• Data:
+++

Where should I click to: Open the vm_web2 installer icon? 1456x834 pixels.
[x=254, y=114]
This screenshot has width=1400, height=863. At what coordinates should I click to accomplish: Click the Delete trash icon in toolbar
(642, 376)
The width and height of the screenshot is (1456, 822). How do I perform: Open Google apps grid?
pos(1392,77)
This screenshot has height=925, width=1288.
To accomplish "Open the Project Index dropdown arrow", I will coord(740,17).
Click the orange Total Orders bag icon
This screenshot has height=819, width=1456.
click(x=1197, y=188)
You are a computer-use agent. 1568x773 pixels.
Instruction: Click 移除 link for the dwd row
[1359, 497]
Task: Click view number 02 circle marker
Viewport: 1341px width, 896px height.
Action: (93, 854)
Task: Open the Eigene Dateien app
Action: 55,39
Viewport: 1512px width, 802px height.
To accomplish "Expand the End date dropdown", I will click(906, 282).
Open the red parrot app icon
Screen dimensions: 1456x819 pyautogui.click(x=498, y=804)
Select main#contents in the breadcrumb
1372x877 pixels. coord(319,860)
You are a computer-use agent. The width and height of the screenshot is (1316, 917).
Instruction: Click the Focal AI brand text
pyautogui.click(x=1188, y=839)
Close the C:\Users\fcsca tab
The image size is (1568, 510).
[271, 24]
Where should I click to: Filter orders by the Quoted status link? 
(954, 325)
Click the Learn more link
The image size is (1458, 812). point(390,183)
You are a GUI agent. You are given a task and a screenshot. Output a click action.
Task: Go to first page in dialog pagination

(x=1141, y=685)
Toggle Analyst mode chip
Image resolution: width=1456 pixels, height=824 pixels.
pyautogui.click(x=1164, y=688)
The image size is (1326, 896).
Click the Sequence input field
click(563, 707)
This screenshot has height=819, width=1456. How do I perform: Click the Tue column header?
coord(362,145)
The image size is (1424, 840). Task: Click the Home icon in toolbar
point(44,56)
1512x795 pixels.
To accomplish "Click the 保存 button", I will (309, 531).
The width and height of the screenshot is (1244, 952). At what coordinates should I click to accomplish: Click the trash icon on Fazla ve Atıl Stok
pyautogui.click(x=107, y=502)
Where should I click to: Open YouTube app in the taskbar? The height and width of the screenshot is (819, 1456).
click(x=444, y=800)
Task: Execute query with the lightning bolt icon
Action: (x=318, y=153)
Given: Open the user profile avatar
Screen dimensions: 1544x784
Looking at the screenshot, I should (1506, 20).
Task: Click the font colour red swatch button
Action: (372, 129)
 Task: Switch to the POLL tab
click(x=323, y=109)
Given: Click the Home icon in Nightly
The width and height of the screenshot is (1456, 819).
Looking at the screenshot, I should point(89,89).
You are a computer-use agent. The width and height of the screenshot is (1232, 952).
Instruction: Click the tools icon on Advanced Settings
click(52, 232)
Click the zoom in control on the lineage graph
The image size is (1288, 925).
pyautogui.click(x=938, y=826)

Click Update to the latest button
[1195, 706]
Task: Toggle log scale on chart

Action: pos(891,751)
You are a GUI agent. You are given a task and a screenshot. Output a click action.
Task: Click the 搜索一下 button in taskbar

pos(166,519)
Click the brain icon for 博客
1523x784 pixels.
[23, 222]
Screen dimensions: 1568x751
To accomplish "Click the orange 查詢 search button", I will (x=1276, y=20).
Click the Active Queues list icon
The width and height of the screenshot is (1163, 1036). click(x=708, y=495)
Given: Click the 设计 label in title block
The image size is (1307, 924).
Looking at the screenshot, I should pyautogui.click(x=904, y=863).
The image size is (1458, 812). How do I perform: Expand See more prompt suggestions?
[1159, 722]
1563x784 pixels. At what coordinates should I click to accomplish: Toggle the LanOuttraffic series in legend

+++

• Exercise directions: Go through the data and return every record exactly.

• Task output:
Where should I click to: Open the vm_web2 installer icon? 1456x834 pixels.
[x=254, y=114]
This screenshot has width=1400, height=863. At what coordinates should I click to accomplish: Click the Delete trash icon in toolbar
(642, 376)
The width and height of the screenshot is (1456, 822). How do I perform: Open Google apps grid?
pos(1392,77)
This screenshot has height=925, width=1288.
To accomplish "Open the Project Index dropdown arrow", I will coord(740,17).
Click the orange Total Orders bag icon
This screenshot has height=819, width=1456.
click(x=1197, y=188)
You are a computer-use agent. 1568x773 pixels.
Instruction: Click 移除 link for the dwd row
[1359, 497]
Task: Click view number 02 circle marker
Viewport: 1341px width, 896px height.
Action: (93, 854)
Task: Open the Eigene Dateien app
Action: 55,39
Viewport: 1512px width, 802px height.
To accomplish "Expand the End date dropdown", I will click(906, 282).
Open the red parrot app icon
Screen dimensions: 1456x819 pyautogui.click(x=498, y=804)
Select main#contents in the breadcrumb
1372x877 pixels. coord(319,860)
You are a computer-use agent. The width and height of the screenshot is (1316, 917).
Instruction: Click the Focal AI brand text
pyautogui.click(x=1188, y=839)
Close the C:\Users\fcsca tab
The image size is (1568, 510).
[271, 24]
Where should I click to: Filter orders by the Quoted status link? 
(954, 325)
Click the Learn more link
The image size is (1458, 812). point(390,183)
You are a GUI agent. You are given a task and a screenshot. Output a click action.
Task: Go to first page in dialog pagination

(x=1141, y=685)
Toggle Analyst mode chip
Image resolution: width=1456 pixels, height=824 pixels.
pyautogui.click(x=1164, y=688)
The image size is (1326, 896).
Click the Sequence input field
click(563, 707)
This screenshot has height=819, width=1456. How do I perform: Click the Tue column header?
coord(362,145)
The image size is (1424, 840). Task: Click the Home icon in toolbar
point(44,56)
1512x795 pixels.
To accomplish "Click the 保存 button", I will (309, 531).
The width and height of the screenshot is (1244, 952). At what coordinates should I click to accomplish: Click the trash icon on Fazla ve Atıl Stok
pyautogui.click(x=107, y=502)
Where should I click to: Open YouTube app in the taskbar? The height and width of the screenshot is (819, 1456).
click(x=444, y=800)
Task: Execute query with the lightning bolt icon
Action: (x=318, y=153)
Given: Open the user profile avatar
Screen dimensions: 1544x784
Looking at the screenshot, I should (1506, 20).
Task: Click the font colour red swatch button
Action: (372, 129)
 Task: Switch to the POLL tab
click(x=323, y=109)
Given: Click the Home icon in Nightly
The width and height of the screenshot is (1456, 819).
Looking at the screenshot, I should point(89,89).
You are a computer-use agent. The width and height of the screenshot is (1232, 952).
Instruction: Click the tools icon on Advanced Settings
click(52, 232)
Click the zoom in control on the lineage graph
The image size is (1288, 925).
pyautogui.click(x=938, y=826)

Click Update to the latest button
[1195, 706]
Task: Toggle log scale on chart

Action: pos(891,751)
You are a GUI agent. You are given a task and a screenshot. Output a click action.
Task: Click the 搜索一下 button in taskbar

pos(166,519)
Click the brain icon for 博客
1523x784 pixels.
[23, 222]
Screen dimensions: 1568x751
To accomplish "Click the orange 查詢 search button", I will (x=1276, y=20).
Click the Active Queues list icon
The width and height of the screenshot is (1163, 1036). click(x=708, y=495)
Given: Click the 设计 label in title block
The image size is (1307, 924).
Looking at the screenshot, I should pyautogui.click(x=904, y=863).
The image size is (1458, 812). How do I perform: Expand See more prompt suggestions?
[1159, 722]
1563x784 pixels. At what coordinates should I click to accomplish: Toggle the LanOuttraffic series in legend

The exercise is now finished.